Due applausi per le scene di tortura di Zero Dark Thirty

  • Due applausi per le scene di tortura di Zero Dark Thirty

    instagram viewer

    I critici stanno facendo esplodere il nuovo film sulla caccia a Osama bin Laden come un porno di tortura e peggio. Quei critici perdono il punto delle scene più brutali di *Zero Dark Thirty*.

    Aggiornato alle 8:58, 11 dicembre

    Una scena presenta un uomo insanguinato, disorientato e umiliato legato a un muro con i pantaloni intorno alle caviglie. Una seconda scena raffigura lo stesso uomo a cui è stato versato a forza un liquido in gola; più tardi, è stato spinto in una scatola che riusciva a malapena a contenere il tuo stereo. E tutto questo avviene nei primi 45 minuti circa di Zero Dark Trenta, il nuovo film sulla caccia a Osama bin Laden. È abbastanza per farti diventare un miserabile. È probabilmente la parte migliore e più importante del film.
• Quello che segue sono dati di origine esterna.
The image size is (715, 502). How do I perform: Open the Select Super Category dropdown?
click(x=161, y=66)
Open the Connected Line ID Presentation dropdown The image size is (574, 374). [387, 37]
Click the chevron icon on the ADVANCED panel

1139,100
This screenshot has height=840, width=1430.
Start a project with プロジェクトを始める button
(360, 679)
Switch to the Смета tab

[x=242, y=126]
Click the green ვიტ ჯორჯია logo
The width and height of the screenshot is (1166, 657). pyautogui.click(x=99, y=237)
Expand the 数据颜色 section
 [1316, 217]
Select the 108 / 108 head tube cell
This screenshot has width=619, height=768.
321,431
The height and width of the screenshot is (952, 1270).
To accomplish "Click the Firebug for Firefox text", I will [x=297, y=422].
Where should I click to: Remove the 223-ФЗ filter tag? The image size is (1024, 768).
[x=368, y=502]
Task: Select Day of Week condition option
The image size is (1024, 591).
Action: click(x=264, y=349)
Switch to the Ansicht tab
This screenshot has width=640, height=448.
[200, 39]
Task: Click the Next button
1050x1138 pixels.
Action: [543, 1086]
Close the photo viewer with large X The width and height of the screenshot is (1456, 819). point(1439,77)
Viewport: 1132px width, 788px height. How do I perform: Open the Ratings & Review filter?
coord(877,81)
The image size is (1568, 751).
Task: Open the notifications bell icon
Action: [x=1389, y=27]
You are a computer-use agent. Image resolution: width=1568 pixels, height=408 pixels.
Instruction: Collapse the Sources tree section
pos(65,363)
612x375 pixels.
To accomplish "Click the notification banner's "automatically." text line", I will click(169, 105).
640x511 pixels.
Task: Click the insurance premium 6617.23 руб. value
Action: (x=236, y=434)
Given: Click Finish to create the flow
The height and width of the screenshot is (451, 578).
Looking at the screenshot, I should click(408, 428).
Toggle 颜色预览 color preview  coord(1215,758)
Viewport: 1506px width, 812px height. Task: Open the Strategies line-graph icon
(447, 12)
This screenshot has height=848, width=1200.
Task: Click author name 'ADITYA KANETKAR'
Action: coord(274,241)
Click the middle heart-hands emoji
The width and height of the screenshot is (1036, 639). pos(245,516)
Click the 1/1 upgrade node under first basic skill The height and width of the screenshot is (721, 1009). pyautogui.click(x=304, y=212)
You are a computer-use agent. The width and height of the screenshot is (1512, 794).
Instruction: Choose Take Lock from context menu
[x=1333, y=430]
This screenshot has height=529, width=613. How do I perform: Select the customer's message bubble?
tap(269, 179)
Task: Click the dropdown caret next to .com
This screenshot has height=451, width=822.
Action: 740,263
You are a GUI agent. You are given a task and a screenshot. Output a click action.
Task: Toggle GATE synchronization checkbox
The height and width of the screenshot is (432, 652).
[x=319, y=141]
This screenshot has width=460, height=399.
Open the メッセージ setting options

    Il nuovo film di Kathryn Bigelow sulla caccia all'uomo decennale di Osama bin Laden inizia con una spietata, sguardo nauseante e spaventosamente realistico su come la CIA abbia torturato molte persone e raccolto molto poco intelligenza. Mai prima d'ora un film è stato alle prese con la tortura post-11 settembre

    Zero Dark Trenta fa. La tortura in mostra nel film si verifica all'incrocio tra ignoranza e brutalità, mentre il vasto, vasto la maggior parte del lavoro di intelligence che in realtà porta alla caduta di bin Laden avviene dopo che la tortura è avvenuta conclusa.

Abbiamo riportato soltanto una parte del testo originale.